Nothing but the lines from the start of the records below through the line that has "You are a computer-use agent. 1299x635" should appear, each exactly as given.

§ **Stored data**

· · · · · · ·

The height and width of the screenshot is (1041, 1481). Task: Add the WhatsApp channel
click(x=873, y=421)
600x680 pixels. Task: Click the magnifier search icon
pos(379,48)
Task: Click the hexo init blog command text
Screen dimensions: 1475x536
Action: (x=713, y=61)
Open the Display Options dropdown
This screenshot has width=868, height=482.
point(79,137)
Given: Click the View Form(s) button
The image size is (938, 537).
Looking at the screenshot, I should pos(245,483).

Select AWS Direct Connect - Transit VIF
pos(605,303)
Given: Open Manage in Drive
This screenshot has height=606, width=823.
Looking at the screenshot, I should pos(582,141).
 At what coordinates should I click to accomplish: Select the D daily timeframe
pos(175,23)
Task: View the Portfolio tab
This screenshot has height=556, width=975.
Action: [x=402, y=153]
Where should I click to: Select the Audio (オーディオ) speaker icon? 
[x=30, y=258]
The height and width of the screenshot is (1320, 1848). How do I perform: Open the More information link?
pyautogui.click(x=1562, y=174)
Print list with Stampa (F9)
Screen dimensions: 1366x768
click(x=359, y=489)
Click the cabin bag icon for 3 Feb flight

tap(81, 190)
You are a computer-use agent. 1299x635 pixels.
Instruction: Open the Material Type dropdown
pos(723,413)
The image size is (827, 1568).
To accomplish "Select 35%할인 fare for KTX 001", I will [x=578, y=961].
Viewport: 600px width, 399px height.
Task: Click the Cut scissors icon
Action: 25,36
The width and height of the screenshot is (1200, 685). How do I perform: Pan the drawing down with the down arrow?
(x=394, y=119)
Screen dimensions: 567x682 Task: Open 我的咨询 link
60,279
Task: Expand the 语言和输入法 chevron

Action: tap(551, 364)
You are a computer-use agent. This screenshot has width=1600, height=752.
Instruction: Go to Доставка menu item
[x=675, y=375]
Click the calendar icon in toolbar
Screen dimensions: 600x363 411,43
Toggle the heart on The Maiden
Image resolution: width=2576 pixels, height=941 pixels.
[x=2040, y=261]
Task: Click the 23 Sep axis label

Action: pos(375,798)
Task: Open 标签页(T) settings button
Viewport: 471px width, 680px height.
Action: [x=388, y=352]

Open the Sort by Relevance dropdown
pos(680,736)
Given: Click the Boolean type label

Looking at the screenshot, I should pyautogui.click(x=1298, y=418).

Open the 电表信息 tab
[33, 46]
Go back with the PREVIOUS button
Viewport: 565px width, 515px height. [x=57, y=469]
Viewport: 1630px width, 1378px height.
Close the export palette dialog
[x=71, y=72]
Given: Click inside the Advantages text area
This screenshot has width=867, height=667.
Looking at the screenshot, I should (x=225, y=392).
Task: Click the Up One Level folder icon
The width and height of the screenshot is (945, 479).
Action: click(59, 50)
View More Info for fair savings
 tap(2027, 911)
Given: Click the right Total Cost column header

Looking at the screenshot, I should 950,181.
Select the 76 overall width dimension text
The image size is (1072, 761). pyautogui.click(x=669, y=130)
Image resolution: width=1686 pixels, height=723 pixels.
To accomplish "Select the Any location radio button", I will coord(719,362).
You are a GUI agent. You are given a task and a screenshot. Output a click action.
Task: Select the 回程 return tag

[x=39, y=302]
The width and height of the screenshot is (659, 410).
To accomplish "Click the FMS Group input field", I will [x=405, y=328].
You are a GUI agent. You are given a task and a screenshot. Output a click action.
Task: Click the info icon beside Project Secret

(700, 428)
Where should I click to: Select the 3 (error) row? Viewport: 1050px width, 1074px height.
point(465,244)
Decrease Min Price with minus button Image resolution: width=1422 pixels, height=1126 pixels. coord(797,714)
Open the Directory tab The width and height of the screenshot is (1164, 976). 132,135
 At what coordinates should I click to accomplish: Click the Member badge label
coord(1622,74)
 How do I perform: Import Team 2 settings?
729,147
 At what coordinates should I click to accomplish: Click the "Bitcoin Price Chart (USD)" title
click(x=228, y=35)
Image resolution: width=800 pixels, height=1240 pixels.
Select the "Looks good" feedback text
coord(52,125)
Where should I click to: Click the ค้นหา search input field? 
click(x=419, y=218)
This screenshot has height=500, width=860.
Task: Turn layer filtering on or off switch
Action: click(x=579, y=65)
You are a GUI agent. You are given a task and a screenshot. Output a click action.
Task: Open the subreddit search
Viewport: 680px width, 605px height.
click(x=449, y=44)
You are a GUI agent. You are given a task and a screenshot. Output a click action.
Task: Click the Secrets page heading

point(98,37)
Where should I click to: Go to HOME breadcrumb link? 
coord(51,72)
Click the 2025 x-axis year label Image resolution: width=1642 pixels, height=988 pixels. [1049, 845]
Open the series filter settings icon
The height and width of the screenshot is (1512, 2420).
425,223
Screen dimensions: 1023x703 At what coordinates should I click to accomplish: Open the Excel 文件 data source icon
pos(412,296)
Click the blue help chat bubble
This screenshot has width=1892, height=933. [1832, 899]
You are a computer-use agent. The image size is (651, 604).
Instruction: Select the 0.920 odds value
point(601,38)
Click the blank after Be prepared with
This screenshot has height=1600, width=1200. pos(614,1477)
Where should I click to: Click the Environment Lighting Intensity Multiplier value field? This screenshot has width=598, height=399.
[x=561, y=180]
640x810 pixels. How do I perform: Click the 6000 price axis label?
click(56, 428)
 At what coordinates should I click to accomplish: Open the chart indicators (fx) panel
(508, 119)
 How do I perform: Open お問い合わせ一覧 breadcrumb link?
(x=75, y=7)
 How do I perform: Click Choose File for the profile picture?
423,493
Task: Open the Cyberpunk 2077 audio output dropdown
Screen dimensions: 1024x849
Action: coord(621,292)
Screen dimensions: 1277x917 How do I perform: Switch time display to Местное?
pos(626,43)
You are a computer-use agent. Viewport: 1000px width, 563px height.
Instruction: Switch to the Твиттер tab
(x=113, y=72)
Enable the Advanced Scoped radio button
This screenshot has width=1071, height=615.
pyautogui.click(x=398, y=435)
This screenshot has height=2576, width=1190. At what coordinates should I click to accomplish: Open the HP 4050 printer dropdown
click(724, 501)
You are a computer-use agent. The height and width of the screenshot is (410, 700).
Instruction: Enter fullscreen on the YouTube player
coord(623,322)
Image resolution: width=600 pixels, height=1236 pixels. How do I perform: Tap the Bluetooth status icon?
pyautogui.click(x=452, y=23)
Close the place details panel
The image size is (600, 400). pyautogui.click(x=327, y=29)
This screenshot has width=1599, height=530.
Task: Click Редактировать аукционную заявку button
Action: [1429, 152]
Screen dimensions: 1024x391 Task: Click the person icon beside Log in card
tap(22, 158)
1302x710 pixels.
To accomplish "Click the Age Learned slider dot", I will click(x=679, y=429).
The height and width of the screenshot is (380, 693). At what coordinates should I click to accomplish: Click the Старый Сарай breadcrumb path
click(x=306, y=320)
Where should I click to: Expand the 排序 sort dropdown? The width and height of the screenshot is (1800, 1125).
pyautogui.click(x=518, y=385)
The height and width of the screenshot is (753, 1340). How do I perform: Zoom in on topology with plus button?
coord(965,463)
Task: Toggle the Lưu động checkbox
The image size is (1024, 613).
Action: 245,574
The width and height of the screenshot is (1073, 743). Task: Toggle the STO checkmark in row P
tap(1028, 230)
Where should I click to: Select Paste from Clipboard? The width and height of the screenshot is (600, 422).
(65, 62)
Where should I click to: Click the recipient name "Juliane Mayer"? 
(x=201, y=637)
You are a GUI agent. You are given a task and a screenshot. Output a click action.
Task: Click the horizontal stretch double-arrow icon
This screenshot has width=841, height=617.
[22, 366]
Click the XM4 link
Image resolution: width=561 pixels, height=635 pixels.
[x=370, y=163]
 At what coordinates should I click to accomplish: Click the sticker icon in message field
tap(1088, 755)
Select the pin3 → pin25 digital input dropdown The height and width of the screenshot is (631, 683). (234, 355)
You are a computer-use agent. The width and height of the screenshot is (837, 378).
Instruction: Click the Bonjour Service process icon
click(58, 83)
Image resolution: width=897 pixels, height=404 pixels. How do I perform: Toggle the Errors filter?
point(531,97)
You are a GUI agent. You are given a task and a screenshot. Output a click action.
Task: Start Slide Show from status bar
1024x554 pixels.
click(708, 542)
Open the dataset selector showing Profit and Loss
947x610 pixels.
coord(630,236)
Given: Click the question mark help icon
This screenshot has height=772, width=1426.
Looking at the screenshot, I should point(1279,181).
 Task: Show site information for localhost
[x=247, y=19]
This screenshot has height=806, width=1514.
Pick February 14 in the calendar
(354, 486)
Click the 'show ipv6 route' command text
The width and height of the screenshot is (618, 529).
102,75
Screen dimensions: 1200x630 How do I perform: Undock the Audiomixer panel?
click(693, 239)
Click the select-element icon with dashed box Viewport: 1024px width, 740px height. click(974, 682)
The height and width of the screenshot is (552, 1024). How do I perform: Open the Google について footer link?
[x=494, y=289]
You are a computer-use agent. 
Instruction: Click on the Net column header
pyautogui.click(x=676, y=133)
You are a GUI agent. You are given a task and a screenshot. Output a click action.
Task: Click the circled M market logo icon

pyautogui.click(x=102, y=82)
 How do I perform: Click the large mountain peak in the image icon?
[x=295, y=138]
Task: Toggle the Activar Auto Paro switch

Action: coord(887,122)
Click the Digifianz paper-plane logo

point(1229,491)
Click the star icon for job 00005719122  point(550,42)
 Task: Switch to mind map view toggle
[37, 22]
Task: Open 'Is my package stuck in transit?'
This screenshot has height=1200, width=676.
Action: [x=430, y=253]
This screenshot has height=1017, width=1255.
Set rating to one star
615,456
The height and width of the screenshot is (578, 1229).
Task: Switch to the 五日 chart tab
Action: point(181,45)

· · · · · · ·

§ **RESULT OF THIS EXERCISE**
The height and width of the screenshot is (1041, 1481). Task: Add the WhatsApp channel
click(x=873, y=421)
600x680 pixels. Task: Click the magnifier search icon
pos(379,48)
Task: Click the hexo init blog command text
Screen dimensions: 1475x536
Action: (x=713, y=61)
Open the Display Options dropdown
This screenshot has width=868, height=482.
point(79,137)
Given: Click the View Form(s) button
The image size is (938, 537).
Looking at the screenshot, I should pos(245,483).

Select AWS Direct Connect - Transit VIF
pos(605,303)
Given: Open Manage in Drive
This screenshot has height=606, width=823.
Looking at the screenshot, I should pos(582,141).
 At what coordinates should I click to accomplish: Select the D daily timeframe
pos(175,23)
Task: View the Portfolio tab
This screenshot has height=556, width=975.
Action: [x=402, y=153]
Where should I click to: Select the Audio (オーディオ) speaker icon? 
[x=30, y=258]
The height and width of the screenshot is (1320, 1848). How do I perform: Open the More information link?
pyautogui.click(x=1562, y=174)
Print list with Stampa (F9)
Screen dimensions: 1366x768
click(x=359, y=489)
Click the cabin bag icon for 3 Feb flight

tap(81, 190)
You are a computer-use agent. 1299x635 pixels.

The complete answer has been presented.